▶ MATERIAL SUPPLIED
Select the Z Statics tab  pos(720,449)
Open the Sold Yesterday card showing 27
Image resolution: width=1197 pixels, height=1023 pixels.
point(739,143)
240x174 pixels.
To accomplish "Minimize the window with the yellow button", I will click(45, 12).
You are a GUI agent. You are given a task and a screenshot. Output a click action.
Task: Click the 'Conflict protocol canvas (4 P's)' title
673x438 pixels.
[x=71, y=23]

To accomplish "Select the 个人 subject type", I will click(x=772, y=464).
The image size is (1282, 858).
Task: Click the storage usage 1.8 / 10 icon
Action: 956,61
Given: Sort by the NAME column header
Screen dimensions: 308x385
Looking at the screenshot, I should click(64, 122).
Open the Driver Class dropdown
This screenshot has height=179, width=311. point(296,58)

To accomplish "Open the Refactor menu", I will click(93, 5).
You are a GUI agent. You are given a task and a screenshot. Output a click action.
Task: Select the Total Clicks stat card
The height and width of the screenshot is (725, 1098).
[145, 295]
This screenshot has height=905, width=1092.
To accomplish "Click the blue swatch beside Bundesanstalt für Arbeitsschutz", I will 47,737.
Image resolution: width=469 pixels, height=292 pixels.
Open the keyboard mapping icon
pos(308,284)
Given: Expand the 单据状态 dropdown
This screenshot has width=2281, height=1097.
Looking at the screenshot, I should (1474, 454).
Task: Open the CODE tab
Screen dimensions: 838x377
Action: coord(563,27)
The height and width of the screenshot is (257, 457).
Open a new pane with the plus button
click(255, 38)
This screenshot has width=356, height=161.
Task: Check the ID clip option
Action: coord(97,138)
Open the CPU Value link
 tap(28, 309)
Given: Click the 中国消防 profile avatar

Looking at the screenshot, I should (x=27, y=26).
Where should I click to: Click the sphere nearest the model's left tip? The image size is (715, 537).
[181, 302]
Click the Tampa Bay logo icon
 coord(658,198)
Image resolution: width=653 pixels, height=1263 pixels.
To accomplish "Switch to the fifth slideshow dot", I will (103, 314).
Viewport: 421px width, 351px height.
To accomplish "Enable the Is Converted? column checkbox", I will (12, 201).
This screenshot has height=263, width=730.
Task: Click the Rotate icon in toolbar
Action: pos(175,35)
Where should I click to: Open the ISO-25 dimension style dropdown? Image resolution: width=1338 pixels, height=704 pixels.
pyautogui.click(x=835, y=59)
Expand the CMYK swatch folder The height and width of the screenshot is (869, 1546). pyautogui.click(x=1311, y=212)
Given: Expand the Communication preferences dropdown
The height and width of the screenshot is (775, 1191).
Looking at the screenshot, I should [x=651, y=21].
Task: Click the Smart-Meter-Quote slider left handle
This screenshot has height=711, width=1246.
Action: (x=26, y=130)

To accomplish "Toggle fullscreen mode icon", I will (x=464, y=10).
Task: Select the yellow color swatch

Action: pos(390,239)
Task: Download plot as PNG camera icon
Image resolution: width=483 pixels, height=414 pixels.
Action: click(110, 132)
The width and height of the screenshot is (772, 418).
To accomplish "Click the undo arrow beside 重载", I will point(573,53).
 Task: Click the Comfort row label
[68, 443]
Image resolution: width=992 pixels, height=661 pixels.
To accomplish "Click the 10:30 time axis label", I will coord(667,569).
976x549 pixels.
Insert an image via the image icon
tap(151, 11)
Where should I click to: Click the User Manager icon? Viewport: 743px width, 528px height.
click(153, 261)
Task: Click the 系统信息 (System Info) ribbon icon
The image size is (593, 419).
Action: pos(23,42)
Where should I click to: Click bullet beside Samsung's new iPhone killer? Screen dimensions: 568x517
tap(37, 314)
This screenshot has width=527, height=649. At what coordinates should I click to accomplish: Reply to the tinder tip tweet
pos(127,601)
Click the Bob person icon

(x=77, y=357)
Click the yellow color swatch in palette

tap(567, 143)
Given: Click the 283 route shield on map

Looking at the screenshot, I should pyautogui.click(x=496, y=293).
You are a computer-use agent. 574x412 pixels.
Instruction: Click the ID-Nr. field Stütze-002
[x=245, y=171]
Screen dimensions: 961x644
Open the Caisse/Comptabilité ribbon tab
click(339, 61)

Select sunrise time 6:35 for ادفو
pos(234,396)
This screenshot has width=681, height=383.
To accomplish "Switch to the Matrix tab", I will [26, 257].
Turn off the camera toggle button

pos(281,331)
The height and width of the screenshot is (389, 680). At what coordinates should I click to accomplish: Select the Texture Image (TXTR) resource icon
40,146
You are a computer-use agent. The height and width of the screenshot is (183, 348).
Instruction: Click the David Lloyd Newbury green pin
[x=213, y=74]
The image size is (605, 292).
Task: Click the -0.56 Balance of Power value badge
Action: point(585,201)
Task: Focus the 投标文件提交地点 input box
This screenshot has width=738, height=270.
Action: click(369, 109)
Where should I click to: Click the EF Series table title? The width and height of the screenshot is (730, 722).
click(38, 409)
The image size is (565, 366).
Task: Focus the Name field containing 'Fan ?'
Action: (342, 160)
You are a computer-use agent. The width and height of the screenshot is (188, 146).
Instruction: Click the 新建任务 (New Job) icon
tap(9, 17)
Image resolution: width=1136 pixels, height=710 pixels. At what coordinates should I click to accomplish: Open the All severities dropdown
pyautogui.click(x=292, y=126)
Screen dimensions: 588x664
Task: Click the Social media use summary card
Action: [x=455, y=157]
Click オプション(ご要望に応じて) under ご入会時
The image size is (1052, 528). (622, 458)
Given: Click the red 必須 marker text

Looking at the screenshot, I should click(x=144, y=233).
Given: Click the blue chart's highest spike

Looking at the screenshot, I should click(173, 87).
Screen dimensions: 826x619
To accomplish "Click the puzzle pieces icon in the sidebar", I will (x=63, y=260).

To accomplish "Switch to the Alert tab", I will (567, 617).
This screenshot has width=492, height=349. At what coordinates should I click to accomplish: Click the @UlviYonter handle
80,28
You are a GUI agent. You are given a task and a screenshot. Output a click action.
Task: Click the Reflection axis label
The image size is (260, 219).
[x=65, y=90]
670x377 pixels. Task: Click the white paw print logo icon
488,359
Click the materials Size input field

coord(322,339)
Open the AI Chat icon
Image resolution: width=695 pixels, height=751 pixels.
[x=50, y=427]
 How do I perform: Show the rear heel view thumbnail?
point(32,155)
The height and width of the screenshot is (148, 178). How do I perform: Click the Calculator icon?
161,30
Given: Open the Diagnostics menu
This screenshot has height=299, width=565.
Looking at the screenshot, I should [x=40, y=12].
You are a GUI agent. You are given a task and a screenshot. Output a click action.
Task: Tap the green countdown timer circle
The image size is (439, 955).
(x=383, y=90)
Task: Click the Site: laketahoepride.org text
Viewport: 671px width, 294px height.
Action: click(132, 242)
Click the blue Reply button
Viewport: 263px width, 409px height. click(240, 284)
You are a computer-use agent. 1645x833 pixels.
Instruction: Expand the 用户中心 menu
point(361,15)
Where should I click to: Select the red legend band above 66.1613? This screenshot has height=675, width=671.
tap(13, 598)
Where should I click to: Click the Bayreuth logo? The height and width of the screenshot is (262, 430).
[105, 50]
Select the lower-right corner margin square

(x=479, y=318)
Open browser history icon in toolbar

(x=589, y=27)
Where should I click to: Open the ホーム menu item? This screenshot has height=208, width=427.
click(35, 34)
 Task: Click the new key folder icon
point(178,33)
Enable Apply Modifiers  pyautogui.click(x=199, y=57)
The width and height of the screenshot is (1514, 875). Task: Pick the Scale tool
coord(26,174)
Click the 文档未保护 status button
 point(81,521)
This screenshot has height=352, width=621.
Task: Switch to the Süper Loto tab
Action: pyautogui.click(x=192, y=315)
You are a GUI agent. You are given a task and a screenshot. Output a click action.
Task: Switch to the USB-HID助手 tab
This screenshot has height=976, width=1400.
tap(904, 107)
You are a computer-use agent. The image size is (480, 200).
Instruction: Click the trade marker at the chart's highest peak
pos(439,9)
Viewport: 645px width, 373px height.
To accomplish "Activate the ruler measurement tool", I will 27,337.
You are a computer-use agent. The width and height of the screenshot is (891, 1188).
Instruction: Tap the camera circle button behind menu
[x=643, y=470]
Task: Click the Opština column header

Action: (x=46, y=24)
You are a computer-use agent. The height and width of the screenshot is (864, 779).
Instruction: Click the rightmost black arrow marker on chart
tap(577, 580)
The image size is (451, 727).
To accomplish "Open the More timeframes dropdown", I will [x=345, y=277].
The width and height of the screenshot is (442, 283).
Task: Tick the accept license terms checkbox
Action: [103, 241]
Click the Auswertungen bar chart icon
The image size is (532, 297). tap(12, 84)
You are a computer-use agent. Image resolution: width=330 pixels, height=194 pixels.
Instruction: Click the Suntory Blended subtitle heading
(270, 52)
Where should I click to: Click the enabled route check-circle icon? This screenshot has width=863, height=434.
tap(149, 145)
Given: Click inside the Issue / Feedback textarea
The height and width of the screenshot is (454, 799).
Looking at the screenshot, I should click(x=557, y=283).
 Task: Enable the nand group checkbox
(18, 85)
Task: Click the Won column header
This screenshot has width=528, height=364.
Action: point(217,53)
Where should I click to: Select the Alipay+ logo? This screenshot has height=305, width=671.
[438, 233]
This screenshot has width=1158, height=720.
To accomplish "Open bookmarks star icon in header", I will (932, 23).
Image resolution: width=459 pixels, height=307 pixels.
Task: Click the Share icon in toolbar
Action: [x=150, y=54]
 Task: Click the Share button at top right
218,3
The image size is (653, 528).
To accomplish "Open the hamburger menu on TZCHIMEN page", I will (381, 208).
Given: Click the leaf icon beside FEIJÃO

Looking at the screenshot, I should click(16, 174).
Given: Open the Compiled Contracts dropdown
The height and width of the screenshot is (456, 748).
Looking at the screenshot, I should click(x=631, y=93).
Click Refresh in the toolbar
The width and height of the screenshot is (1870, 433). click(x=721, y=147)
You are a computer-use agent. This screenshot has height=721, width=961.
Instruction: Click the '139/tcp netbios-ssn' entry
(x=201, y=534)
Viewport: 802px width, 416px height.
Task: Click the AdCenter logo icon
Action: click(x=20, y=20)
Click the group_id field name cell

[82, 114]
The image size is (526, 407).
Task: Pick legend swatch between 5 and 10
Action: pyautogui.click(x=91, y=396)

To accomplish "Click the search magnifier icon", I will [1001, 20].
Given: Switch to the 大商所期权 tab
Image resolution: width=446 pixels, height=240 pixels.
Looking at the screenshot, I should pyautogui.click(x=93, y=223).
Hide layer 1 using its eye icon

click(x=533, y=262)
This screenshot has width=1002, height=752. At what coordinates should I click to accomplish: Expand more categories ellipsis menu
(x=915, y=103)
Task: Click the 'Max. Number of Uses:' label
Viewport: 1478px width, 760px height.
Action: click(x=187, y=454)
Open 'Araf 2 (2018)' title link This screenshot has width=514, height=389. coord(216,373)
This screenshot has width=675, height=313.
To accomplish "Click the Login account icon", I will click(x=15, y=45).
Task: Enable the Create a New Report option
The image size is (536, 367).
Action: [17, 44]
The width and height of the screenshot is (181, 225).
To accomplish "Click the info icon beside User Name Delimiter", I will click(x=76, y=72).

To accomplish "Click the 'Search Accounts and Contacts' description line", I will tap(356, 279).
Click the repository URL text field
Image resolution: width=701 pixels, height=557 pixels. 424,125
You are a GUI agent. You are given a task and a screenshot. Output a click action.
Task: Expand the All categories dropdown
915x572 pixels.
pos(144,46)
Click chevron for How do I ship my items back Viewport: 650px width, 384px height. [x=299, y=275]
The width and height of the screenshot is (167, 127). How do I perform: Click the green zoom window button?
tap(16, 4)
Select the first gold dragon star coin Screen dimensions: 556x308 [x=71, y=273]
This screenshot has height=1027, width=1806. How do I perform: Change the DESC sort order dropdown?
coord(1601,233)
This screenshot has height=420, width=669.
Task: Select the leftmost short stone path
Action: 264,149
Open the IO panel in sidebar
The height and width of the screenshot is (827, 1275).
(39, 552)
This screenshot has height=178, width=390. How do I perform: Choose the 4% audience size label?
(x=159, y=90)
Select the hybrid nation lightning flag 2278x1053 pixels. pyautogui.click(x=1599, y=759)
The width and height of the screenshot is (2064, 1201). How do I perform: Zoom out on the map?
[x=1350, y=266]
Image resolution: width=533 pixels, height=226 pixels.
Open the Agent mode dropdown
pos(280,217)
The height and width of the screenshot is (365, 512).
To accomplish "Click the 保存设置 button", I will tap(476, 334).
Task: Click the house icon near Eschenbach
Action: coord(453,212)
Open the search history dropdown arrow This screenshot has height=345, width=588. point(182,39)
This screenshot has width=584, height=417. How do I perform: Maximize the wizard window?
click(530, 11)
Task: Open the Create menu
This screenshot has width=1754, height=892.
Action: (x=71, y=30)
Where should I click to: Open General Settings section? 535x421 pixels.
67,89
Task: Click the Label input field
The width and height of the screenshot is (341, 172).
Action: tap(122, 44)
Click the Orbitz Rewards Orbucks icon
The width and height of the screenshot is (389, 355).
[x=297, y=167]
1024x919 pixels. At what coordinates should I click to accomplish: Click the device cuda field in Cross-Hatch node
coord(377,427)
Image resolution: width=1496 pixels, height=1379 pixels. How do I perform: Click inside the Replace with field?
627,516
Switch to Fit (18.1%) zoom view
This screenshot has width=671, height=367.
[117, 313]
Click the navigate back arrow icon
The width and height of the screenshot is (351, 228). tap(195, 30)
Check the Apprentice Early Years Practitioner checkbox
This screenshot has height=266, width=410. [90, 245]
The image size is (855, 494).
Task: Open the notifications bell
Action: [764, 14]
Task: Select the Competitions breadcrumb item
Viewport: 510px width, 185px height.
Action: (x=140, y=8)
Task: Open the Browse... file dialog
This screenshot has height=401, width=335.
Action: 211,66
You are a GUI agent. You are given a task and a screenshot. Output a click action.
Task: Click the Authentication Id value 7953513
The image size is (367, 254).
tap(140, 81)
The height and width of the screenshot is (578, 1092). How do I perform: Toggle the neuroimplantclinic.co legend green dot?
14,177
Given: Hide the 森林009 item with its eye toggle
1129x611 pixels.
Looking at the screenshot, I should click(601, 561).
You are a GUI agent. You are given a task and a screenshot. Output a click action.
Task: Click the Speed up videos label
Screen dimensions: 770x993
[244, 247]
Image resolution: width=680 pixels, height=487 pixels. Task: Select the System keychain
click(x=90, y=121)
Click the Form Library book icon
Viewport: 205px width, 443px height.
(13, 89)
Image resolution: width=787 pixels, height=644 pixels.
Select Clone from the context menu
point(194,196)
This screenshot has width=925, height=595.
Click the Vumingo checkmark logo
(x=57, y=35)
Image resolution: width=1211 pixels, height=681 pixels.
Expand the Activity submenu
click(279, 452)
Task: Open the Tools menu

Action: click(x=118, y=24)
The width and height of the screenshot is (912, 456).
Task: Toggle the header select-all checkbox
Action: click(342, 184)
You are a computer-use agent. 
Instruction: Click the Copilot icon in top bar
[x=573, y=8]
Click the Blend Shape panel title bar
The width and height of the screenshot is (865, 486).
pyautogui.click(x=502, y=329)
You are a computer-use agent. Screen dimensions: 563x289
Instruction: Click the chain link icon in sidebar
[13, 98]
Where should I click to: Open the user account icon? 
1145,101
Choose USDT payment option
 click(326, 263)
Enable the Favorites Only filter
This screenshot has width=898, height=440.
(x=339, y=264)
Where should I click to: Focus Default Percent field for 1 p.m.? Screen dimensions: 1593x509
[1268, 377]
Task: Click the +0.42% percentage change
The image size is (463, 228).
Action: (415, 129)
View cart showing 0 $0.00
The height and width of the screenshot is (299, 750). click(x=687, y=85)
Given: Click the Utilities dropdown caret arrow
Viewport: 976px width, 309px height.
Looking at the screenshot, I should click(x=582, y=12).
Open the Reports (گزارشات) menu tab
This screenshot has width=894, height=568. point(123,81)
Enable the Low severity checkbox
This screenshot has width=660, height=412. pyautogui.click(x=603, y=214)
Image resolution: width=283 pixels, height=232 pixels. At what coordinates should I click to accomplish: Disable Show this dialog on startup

▶ EXERCISE DESCRIPTION
Transcribe the lines in the records above verbatim, from the line containing "Given: Open the Diagnostics menu" through the line containing "Looking at the screenshot, I should [x=40, y=12].".

▶ RESULT FOR THIS TASK
Given: Open the Diagnostics menu
This screenshot has height=299, width=565.
Looking at the screenshot, I should [x=40, y=12].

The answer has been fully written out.